### Extrait du texte:
Jacques est l’ainé d’une famille de 8 enfants. L’ainé d’une famille de travailleurs plutôt terre à terre. « Écoutez-moi, je vais vous parler de ce que je viens d’apprendre sur les abeilles. C’est pas juste des mouches qui piquent, vous savez? Mais… pourquoi vous partez tous?? ». Jacques c’est le « liseux » de la famille. Ça n’intéresse presque personne et pour cela il se sent mis à part. C’est que pour s’évader dans les pays lointains, il lit tout ce qui passe. Tout ce qu’il saurait du haut des airs et en atterrissant ailleurs, en se moquant des frontières, il le lit. On le laisse faire. Deux fois par jour, il développe ses jambes en filant sur son bicycle à une seule vitesse vers l’aéroport de Val-d’Or, où il assiste au décollage et à l’atterrissage des avions de Air Canada. Il rêve impatiemment. Il a bientôt un flair pour la météo, connait les trajectoires exactes des avions, collectionne les modèles réduits et est passé maître dans l’imitation du bruit de décollage de tous les modèles qui fréquentent Val-d’Or. Il sait ce qu’il conduira plus tard, mais il y a un mais… ses notes en mathématiques sont beaucoup trop basses pour penser devenir pilote.

L’orienteur l’aiguille vers le métier de professeur. Professeur de quoi? Géographie! Il a tant voyagé à travers les livres qu’il lui faudrait continuer, fouiller et creuser sans fin pour répondre aux questions et dire vrai. Transmettre sa curiosité à des jeunes qui sont cloués au sol, serait sa vocation. En prenant des cours de pédagogie, il saurait comment être vraiment écouté. Pendant cette période de sa vie, il fait la connaissance d’une femme notamment instruite et surtout curieuse comme lui. Il n’oublie pas qu’il vient d’une grosse famille à salaire modeste et ses études sont difficiles à payer. Il flirte avec l’abandon lorsqu’une personne (anonyme) de sa parenté proche, lui fait don de 600$ pour payer ses études. Cadeau inestimable qui marque le moment où le vent vire de bord. Il n’est pas simplement un « liseux » insignifiant, mais une personne qui va travailler pour bien plus que le salaire minimum et qui va devenir une référence dans son entourage. Ses rêveries auront servi à quelque chose. Il fonce alors comme un avion bi-plane de guerre vers la fin de ses études. Il touche la cible. Il atterrit à La Sarre où la polyvalente vient d’être créée, avec sa douce, qu’il marie bientôt.

### Énoncé 1:
Recopiez à l'identique les lignes de la liste : commencez à sa première ligne et arrêtez-vous après la ligne qui contient "tap(719, 445)", celle-ci comprise.

### Données de l'exercice:
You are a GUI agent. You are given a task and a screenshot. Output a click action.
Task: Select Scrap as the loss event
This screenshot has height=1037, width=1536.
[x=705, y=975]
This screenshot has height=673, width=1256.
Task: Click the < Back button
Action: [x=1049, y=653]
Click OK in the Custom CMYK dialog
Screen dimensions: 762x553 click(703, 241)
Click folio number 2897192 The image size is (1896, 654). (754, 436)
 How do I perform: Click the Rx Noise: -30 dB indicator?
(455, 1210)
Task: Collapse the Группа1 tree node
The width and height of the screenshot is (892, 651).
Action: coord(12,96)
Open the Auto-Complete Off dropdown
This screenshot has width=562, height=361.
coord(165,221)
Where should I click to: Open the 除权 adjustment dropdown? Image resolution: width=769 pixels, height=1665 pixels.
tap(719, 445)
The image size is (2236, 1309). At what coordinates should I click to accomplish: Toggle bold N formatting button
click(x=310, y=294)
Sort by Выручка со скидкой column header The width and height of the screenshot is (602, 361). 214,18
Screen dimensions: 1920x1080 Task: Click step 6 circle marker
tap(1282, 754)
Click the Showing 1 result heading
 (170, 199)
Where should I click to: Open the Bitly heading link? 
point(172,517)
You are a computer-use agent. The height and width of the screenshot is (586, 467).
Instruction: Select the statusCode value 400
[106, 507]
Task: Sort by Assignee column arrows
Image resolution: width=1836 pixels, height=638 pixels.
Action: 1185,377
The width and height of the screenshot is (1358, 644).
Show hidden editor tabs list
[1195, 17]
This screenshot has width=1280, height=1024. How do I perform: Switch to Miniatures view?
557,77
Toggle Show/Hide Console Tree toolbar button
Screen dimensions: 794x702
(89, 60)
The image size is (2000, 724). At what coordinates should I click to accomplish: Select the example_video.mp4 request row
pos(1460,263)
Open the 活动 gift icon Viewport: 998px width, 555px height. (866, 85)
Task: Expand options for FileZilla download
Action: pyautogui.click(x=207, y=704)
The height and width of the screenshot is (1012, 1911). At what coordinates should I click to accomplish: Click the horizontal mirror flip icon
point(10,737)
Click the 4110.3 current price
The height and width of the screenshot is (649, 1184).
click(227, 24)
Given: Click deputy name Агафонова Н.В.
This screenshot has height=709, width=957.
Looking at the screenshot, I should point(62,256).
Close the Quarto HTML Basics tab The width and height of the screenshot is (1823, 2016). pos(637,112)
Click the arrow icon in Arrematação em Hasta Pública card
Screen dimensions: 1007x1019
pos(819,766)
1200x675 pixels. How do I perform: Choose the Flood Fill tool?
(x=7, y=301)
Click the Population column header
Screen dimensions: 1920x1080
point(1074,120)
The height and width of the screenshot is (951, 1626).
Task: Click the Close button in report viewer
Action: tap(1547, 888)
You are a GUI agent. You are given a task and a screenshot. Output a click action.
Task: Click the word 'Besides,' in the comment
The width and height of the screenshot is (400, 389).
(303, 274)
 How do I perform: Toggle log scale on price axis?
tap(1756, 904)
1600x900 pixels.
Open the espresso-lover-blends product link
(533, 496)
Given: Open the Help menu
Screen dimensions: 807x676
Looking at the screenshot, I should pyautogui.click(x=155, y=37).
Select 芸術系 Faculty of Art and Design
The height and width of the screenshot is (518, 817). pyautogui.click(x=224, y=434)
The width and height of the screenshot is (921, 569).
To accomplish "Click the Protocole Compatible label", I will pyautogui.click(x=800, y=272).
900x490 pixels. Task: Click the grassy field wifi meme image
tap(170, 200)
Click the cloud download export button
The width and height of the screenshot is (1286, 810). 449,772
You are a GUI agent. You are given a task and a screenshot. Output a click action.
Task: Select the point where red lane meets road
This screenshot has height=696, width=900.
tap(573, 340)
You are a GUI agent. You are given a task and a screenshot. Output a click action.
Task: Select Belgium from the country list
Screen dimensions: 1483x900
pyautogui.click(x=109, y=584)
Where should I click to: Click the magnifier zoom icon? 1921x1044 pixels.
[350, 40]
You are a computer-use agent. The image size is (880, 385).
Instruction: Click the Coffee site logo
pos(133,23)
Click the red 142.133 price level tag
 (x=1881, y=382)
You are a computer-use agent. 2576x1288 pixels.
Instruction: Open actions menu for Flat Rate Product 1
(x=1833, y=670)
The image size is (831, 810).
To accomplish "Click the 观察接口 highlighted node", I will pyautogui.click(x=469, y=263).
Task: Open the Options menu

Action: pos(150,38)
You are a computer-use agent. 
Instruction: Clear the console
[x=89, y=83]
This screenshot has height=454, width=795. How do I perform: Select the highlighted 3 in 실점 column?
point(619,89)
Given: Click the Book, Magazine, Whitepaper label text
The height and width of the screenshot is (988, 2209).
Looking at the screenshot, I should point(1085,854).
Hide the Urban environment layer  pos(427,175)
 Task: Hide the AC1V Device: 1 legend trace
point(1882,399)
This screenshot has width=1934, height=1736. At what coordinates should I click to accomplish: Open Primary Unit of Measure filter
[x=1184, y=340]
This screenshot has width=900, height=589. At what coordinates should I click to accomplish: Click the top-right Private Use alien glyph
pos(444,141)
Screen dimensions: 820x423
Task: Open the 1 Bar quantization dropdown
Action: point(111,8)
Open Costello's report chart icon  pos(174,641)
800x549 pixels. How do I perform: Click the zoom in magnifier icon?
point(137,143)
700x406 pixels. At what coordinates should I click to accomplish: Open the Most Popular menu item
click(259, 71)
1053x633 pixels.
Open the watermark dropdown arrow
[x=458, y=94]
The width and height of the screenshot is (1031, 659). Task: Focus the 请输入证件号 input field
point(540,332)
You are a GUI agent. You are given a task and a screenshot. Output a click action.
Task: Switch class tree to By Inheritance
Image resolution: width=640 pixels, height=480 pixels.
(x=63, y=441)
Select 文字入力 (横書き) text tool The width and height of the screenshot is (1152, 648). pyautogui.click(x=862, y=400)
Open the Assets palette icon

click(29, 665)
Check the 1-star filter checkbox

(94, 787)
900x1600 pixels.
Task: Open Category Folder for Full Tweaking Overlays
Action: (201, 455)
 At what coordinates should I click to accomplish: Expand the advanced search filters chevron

### Énoncé 2:
D'après l'extrait, quelle somme un proche anonyme donne-t-il à Jacques pour payer ses études ?

### Réponse rédigée 1:
You are a GUI agent. You are given a task and a screenshot. Output a click action.
Task: Select Scrap as the loss event
This screenshot has height=1037, width=1536.
[x=705, y=975]
This screenshot has height=673, width=1256.
Task: Click the < Back button
Action: [x=1049, y=653]
Click OK in the Custom CMYK dialog
Screen dimensions: 762x553 click(703, 241)
Click folio number 2897192 The image size is (1896, 654). (754, 436)
 How do I perform: Click the Rx Noise: -30 dB indicator?
(455, 1210)
Task: Collapse the Группа1 tree node
The width and height of the screenshot is (892, 651).
Action: coord(12,96)
Open the Auto-Complete Off dropdown
This screenshot has width=562, height=361.
coord(165,221)
Where should I click to: Open the 除权 adjustment dropdown? Image resolution: width=769 pixels, height=1665 pixels.
tap(719, 445)

### Réponse rédigée 2:
600 $.